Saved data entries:
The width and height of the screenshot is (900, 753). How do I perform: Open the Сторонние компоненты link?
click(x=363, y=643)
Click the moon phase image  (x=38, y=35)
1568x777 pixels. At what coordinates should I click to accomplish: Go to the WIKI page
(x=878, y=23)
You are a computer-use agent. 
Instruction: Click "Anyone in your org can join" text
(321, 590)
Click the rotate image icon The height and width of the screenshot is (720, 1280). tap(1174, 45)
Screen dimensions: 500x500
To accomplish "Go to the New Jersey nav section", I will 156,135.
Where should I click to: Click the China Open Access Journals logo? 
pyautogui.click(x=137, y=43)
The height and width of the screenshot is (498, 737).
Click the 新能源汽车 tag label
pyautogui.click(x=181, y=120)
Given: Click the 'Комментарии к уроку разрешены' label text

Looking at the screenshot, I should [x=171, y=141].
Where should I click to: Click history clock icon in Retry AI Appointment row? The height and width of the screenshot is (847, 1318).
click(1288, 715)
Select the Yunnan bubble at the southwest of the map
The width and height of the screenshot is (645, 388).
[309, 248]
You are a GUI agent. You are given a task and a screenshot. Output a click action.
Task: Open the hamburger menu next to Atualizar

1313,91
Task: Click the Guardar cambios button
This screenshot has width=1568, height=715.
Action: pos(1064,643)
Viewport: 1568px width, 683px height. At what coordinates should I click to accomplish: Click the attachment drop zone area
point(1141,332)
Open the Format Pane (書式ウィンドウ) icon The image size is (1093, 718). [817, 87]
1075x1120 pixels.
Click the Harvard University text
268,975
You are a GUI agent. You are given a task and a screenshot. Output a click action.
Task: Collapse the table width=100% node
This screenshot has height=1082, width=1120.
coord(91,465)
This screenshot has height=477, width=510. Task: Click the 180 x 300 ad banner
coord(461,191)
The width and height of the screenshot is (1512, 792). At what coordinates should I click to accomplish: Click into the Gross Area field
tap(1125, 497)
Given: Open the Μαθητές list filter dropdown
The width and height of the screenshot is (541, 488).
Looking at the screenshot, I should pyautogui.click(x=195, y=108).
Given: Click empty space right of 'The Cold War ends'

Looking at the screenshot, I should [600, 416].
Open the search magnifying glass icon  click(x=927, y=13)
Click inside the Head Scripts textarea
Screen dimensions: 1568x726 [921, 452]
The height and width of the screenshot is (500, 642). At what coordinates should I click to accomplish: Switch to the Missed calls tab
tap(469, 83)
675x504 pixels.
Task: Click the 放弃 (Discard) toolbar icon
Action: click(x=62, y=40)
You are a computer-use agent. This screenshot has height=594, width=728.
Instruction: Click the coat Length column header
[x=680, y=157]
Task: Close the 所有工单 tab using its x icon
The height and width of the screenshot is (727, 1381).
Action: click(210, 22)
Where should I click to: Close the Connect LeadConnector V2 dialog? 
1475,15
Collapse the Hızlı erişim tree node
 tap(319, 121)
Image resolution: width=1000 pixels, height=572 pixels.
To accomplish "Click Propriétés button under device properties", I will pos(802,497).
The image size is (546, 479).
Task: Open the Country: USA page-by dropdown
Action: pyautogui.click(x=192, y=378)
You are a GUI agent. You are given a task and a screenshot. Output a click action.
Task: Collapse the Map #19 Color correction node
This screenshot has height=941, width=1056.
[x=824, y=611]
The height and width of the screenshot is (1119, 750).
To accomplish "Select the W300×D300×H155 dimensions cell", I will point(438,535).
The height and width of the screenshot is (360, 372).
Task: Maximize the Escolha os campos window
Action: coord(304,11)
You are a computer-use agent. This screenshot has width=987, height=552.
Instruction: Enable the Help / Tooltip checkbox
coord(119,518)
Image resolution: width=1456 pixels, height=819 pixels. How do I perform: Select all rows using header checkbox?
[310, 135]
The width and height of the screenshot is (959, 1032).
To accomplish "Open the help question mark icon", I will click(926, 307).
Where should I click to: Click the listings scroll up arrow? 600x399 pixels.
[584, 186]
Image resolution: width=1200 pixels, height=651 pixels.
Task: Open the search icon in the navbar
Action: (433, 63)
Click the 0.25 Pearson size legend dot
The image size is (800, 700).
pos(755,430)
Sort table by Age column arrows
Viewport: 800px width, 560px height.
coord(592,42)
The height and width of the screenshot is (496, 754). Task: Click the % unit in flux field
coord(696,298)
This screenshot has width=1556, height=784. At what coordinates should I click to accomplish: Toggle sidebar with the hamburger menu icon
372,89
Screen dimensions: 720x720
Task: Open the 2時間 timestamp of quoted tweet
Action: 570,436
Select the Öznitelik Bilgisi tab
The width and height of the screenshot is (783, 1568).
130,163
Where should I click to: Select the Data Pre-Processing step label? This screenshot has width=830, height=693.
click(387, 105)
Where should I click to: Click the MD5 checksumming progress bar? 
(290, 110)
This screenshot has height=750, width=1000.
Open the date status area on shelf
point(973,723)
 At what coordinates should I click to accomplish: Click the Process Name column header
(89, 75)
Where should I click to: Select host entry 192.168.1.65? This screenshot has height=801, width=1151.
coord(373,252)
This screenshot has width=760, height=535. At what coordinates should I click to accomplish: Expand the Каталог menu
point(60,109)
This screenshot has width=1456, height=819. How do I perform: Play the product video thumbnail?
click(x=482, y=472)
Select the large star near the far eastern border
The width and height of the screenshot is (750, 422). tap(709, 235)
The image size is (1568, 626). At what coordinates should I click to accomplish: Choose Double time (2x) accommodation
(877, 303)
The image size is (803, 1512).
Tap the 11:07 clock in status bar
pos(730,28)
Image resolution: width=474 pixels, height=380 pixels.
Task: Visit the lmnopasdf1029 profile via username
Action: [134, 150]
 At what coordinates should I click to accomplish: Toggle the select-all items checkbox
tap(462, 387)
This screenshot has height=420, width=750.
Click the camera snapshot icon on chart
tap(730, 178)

▸ **Instructions for the task**: Leaving no line out, return the data above verbatim.

▸ **Response**:
The width and height of the screenshot is (900, 753). How do I perform: Open the Сторонние компоненты link?
click(x=363, y=643)
Click the moon phase image  (x=38, y=35)
1568x777 pixels. At what coordinates should I click to accomplish: Go to the WIKI page
(x=878, y=23)
You are a computer-use agent. 
Instruction: Click "Anyone in your org can join" text
(321, 590)
Click the rotate image icon The height and width of the screenshot is (720, 1280). tap(1174, 45)
Screen dimensions: 500x500
To accomplish "Go to the New Jersey nav section", I will 156,135.
Where should I click to: Click the China Open Access Journals logo? 
pyautogui.click(x=137, y=43)
The height and width of the screenshot is (498, 737).
Click the 新能源汽车 tag label
pyautogui.click(x=181, y=120)
Given: Click the 'Комментарии к уроку разрешены' label text

Looking at the screenshot, I should [x=171, y=141].
Where should I click to: Click history clock icon in Retry AI Appointment row? The height and width of the screenshot is (847, 1318).
click(1288, 715)
Select the Yunnan bubble at the southwest of the map
The width and height of the screenshot is (645, 388).
[309, 248]
You are a GUI agent. You are given a task and a screenshot. Output a click action.
Task: Open the hamburger menu next to Atualizar

1313,91
Task: Click the Guardar cambios button
This screenshot has width=1568, height=715.
Action: pos(1064,643)
Viewport: 1568px width, 683px height. At what coordinates should I click to accomplish: Click the attachment drop zone area
point(1141,332)
Open the Format Pane (書式ウィンドウ) icon The image size is (1093, 718). [817, 87]
1075x1120 pixels.
Click the Harvard University text
268,975
You are a GUI agent. You are given a task and a screenshot. Output a click action.
Task: Collapse the table width=100% node
This screenshot has height=1082, width=1120.
coord(91,465)
This screenshot has height=477, width=510. Task: Click the 180 x 300 ad banner
coord(461,191)
The width and height of the screenshot is (1512, 792). At what coordinates should I click to accomplish: Click into the Gross Area field
tap(1125, 497)
Given: Open the Μαθητές list filter dropdown
The width and height of the screenshot is (541, 488).
Looking at the screenshot, I should pyautogui.click(x=195, y=108).
Given: Click empty space right of 'The Cold War ends'

Looking at the screenshot, I should [600, 416].
Open the search magnifying glass icon  click(x=927, y=13)
Click inside the Head Scripts textarea
Screen dimensions: 1568x726 [921, 452]
The height and width of the screenshot is (500, 642). At what coordinates should I click to accomplish: Switch to the Missed calls tab
tap(469, 83)
675x504 pixels.
Task: Click the 放弃 (Discard) toolbar icon
Action: click(x=62, y=40)
You are a computer-use agent. This screenshot has height=594, width=728.
Instruction: Click the coat Length column header
[x=680, y=157]
Task: Close the 所有工单 tab using its x icon
The height and width of the screenshot is (727, 1381).
Action: click(210, 22)
Where should I click to: Close the Connect LeadConnector V2 dialog? 
1475,15
Collapse the Hızlı erişim tree node
 tap(319, 121)
Image resolution: width=1000 pixels, height=572 pixels.
To accomplish "Click Propriétés button under device properties", I will pos(802,497).
The image size is (546, 479).
Task: Open the Country: USA page-by dropdown
Action: pyautogui.click(x=192, y=378)
You are a GUI agent. You are given a task and a screenshot. Output a click action.
Task: Collapse the Map #19 Color correction node
This screenshot has height=941, width=1056.
[x=824, y=611]
The height and width of the screenshot is (1119, 750).
To accomplish "Select the W300×D300×H155 dimensions cell", I will point(438,535).
The height and width of the screenshot is (360, 372).
Task: Maximize the Escolha os campos window
Action: coord(304,11)
You are a computer-use agent. This screenshot has width=987, height=552.
Instruction: Enable the Help / Tooltip checkbox
coord(119,518)
Image resolution: width=1456 pixels, height=819 pixels. How do I perform: Select all rows using header checkbox?
[310, 135]
The width and height of the screenshot is (959, 1032).
To accomplish "Open the help question mark icon", I will click(926, 307).
Where should I click to: Click the listings scroll up arrow? 600x399 pixels.
[584, 186]
Image resolution: width=1200 pixels, height=651 pixels.
Task: Open the search icon in the navbar
Action: (433, 63)
Click the 0.25 Pearson size legend dot
The image size is (800, 700).
pos(755,430)
Sort table by Age column arrows
Viewport: 800px width, 560px height.
coord(592,42)
The height and width of the screenshot is (496, 754). Task: Click the % unit in flux field
coord(696,298)
This screenshot has width=1556, height=784. At what coordinates should I click to accomplish: Toggle sidebar with the hamburger menu icon
372,89
Screen dimensions: 720x720
Task: Open the 2時間 timestamp of quoted tweet
Action: 570,436
Select the Öznitelik Bilgisi tab
The width and height of the screenshot is (783, 1568).
130,163
Where should I click to: Select the Data Pre-Processing step label? This screenshot has width=830, height=693.
click(387, 105)
Where should I click to: Click the MD5 checksumming progress bar? 
(290, 110)
This screenshot has height=750, width=1000.
Open the date status area on shelf
point(973,723)
 At what coordinates should I click to accomplish: Click the Process Name column header
(89, 75)
Where should I click to: Select host entry 192.168.1.65? This screenshot has height=801, width=1151.
coord(373,252)
This screenshot has width=760, height=535. At what coordinates should I click to accomplish: Expand the Каталог menu
point(60,109)
This screenshot has width=1456, height=819. How do I perform: Play the product video thumbnail?
click(x=482, y=472)
Select the large star near the far eastern border
The width and height of the screenshot is (750, 422). tap(709, 235)
The image size is (1568, 626). At what coordinates should I click to accomplish: Choose Double time (2x) accommodation
(877, 303)
The image size is (803, 1512).
Tap the 11:07 clock in status bar
pos(730,28)
Image resolution: width=474 pixels, height=380 pixels.
Task: Visit the lmnopasdf1029 profile via username
Action: [134, 150]
 At what coordinates should I click to accomplish: Toggle the select-all items checkbox
tap(462, 387)
This screenshot has height=420, width=750.
Click the camera snapshot icon on chart
tap(730, 178)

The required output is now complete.